Department of Trauma Surgery, AUVA Trauma Center Meidling, Kundratstrasse 37, Vienna, A-1120, Austria.
Medical Department II-VINFORCE Study Group, St. Vincent Hospital, Academic Teaching Hospital of the Medical University of Vienna, Stumpergasse 13, Vienna, A-1060, Austria.
J Orthop Res. 2019 Dec;37(12):2516-2523. doi: 10.1002/jor.24442. Epub 2019 Aug 26.
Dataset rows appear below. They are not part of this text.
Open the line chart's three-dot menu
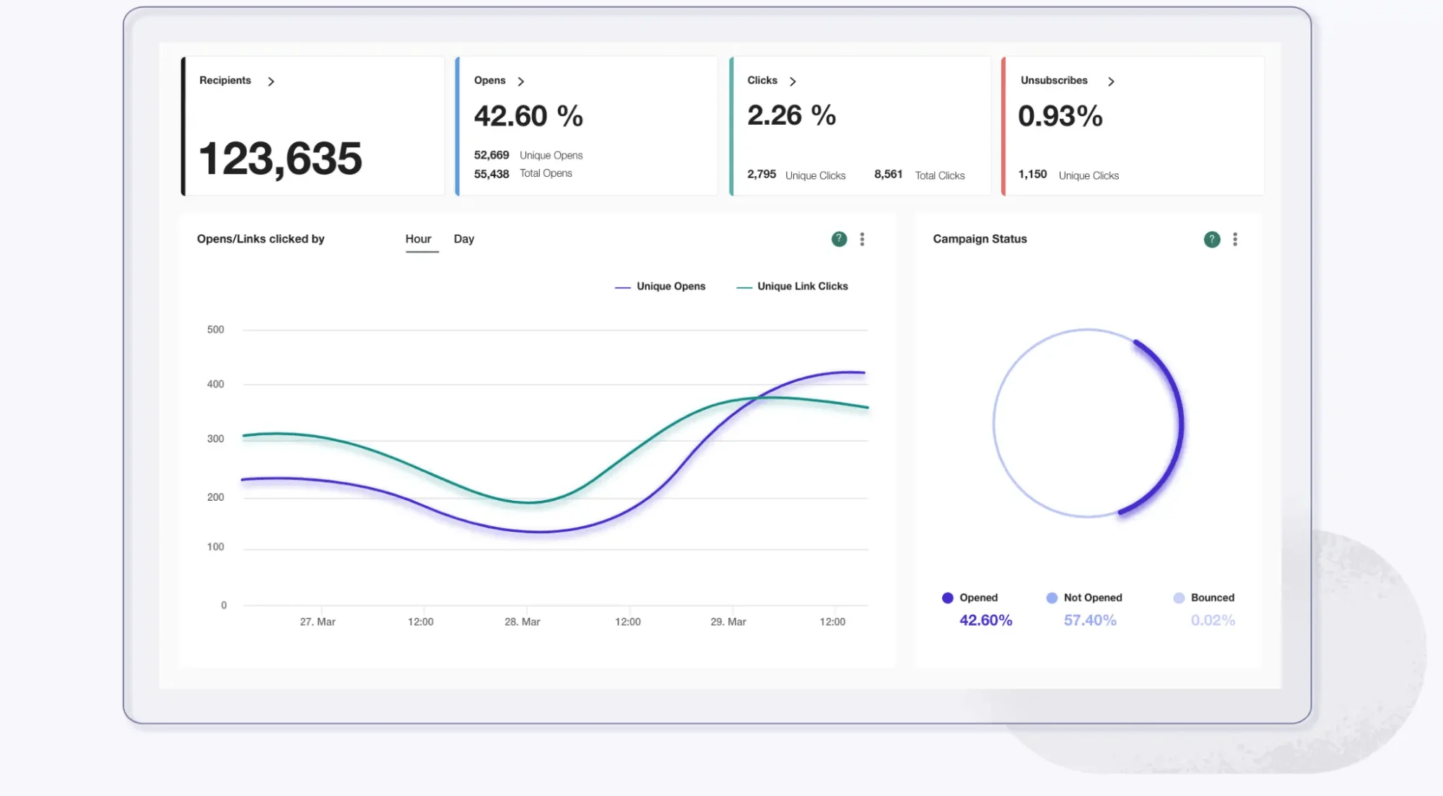1443x796 pixels. [862, 239]
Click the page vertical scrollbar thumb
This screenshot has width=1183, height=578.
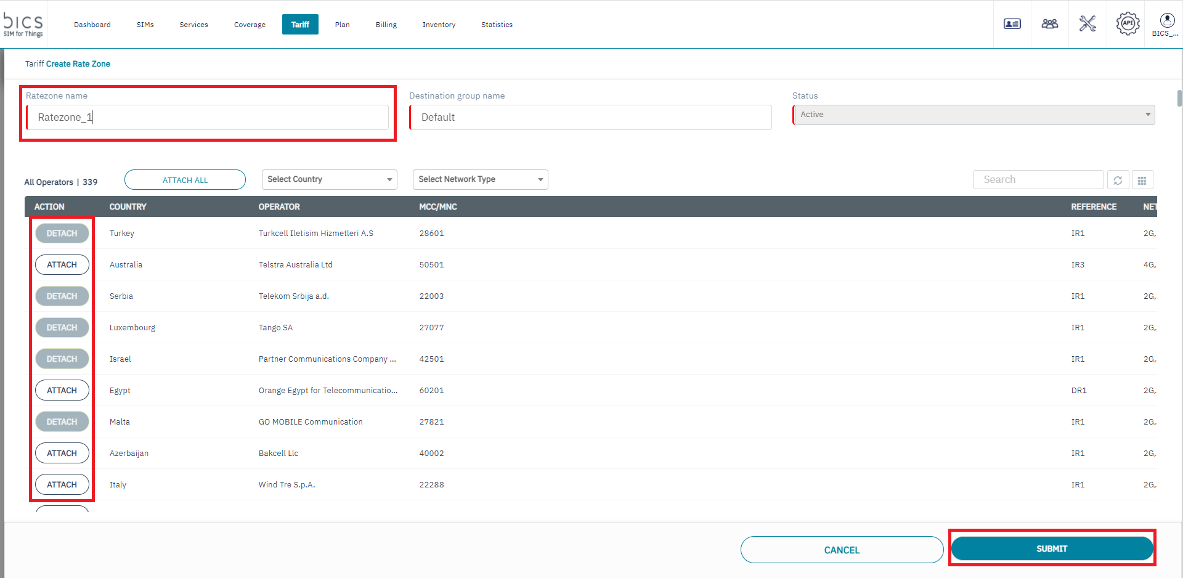[1179, 99]
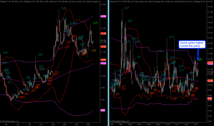
Task: Select the magenta 8.55 marker at the bottom
Action: (x=103, y=110)
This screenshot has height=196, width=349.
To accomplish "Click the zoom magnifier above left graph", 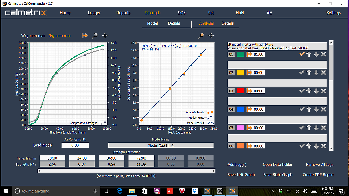I will click(x=95, y=36).
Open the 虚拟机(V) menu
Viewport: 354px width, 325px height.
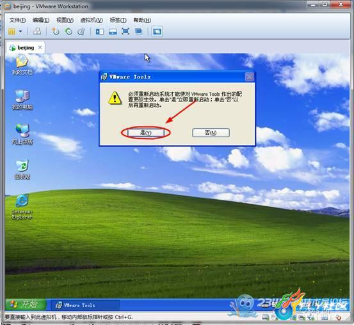tap(92, 20)
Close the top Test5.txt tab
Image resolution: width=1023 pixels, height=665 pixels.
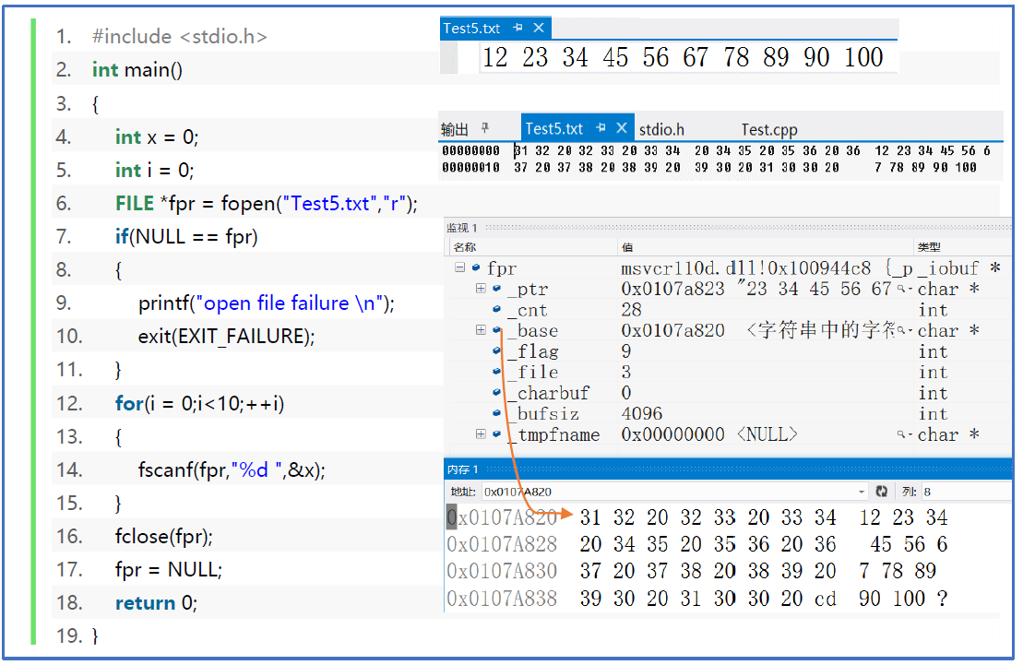(540, 28)
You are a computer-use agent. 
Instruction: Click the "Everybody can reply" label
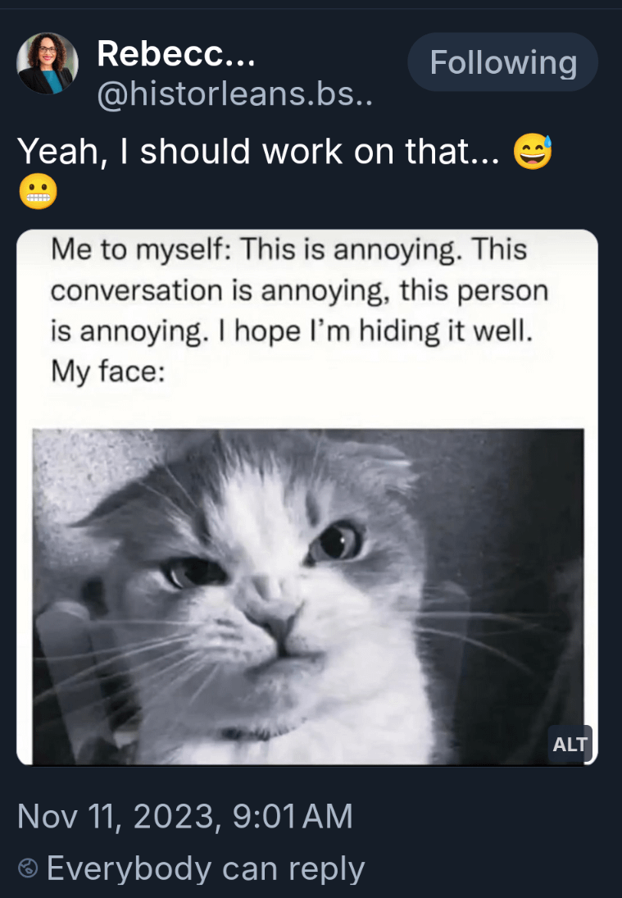coord(206,868)
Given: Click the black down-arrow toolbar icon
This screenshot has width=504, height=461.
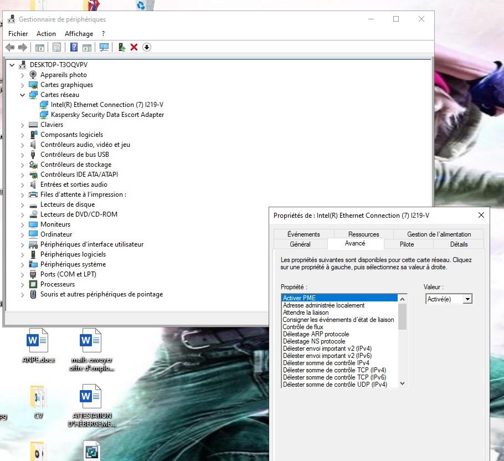Looking at the screenshot, I should point(147,48).
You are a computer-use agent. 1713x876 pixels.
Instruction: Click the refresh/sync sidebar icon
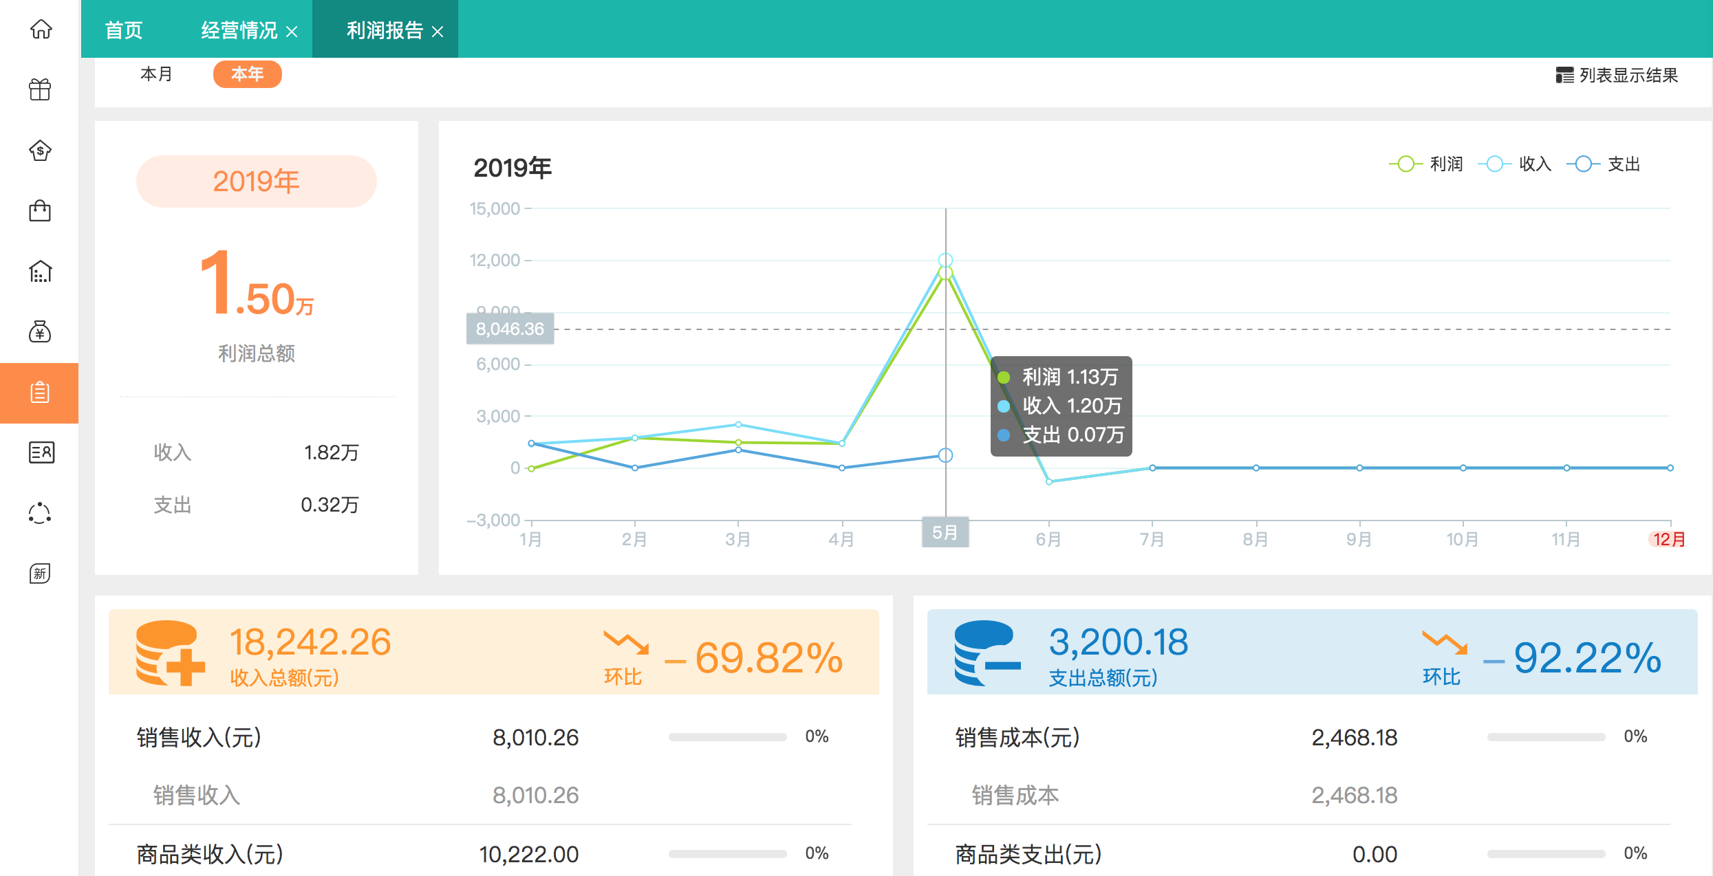click(38, 514)
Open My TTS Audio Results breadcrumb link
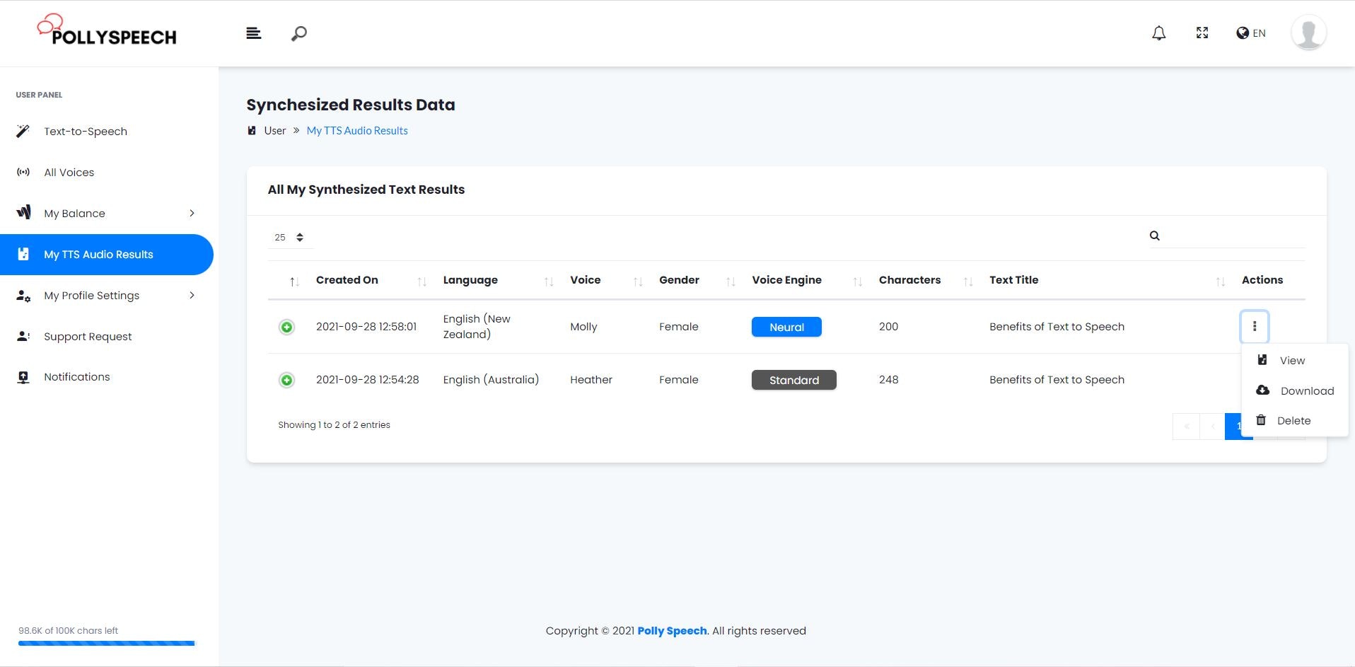 coord(357,131)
Bone stress injuries are commonly due to repetitive loading, as often described in competitive athletes or military recruits. The underlying pathophysiology of bone stress injuries is multifactorial. The present cross-sectional study investigated (i) cortical and trabecular bone microstructure as well as volumetric bone mineral density in subjects with bone stress injuries at the tibial diaphysis, measured at the distal tibia and the distal radius by means of high-resolution peripheral quantitative computed tomography (CT), (ii) areal bone mineral density using dual-energy X-ray absorptiometry as well as calcaneal dual X-ray absorptiometry and laser, and (iii) the influence on bone turnover markers of formation and resorption at the early phase after injury. A total of 26 Caucasian male professional soldiers with post-training bone stress injury at the tibial diaphysis were included (case group). A total of 50 male, Caucasian professional soldiers from the same military institution served as controls (control group). High-resolution peripheral quantitative CT revealed a higher total area at the radius within the case group. Cortical bone mineral density was reduced at the radius and tibia within the case group. The trabecular number and trabecular thickness were reduced at the tibia in the case group. The trabecular network was more inhomogeneous at the radius and tibia within the case group. Calcaneal dual X-ray absorptiometry and laser was significantly reduced in the case group. This study quantified differences in bone microstructure among otherwise healthy individuals. Differences in bone microarchitecture may impair the biomechanical properties by increasing the susceptibility to sustain bone stress injuries. © 2019 Orthopaedic Research Society. Published by Wiley Periodicals, Inc. J Orthop Res 37:2516-2523, 2019.
骨应力性损伤通常是由于反复加载引起的,这种情况在竞技运动员或新兵中较为常见。骨应力性损伤的潜在病理生理学是多因素的。本横断面研究调查了(i)胫骨骨干骨应力损伤患者胫骨远端和桡骨远端的高分辨率外周定量 CT 测量的皮质和小梁骨微观结构以及体积骨矿物质密度,(ii)双能 X 线吸收法和跟骨双 X 线吸收法和激光测量的面积骨矿物质密度,以及(iii)骨转换标志物形成和吸收在损伤后早期对骨转换标志物的影响。共纳入 26 名白人男性职业军人,胫骨骨干训练后出现骨应力性损伤(病例组)。来自同一军事机构的 50 名白人男性职业军人作为对照组(对照组)。高分辨率外周定量 CT 显示病例组桡骨总面积较高。病例组桡骨和胫骨的皮质骨矿物质密度降低。病例组胫骨的小梁数量和小梁厚度减少。病例组的小梁网络在桡骨和胫骨处更为不均匀。跟骨双 X 线吸收法和激光检查显示病例组明显减少。本研究量化了健康个体之间骨微观结构的差异。骨微结构的差异可能通过增加发生骨应力性损伤的易感性而损害生物力学特性。©2019 矫形研究协会。由 Wiley Periodicals, Inc. 出版。J Orthop Res 37:2516-2523, 2019.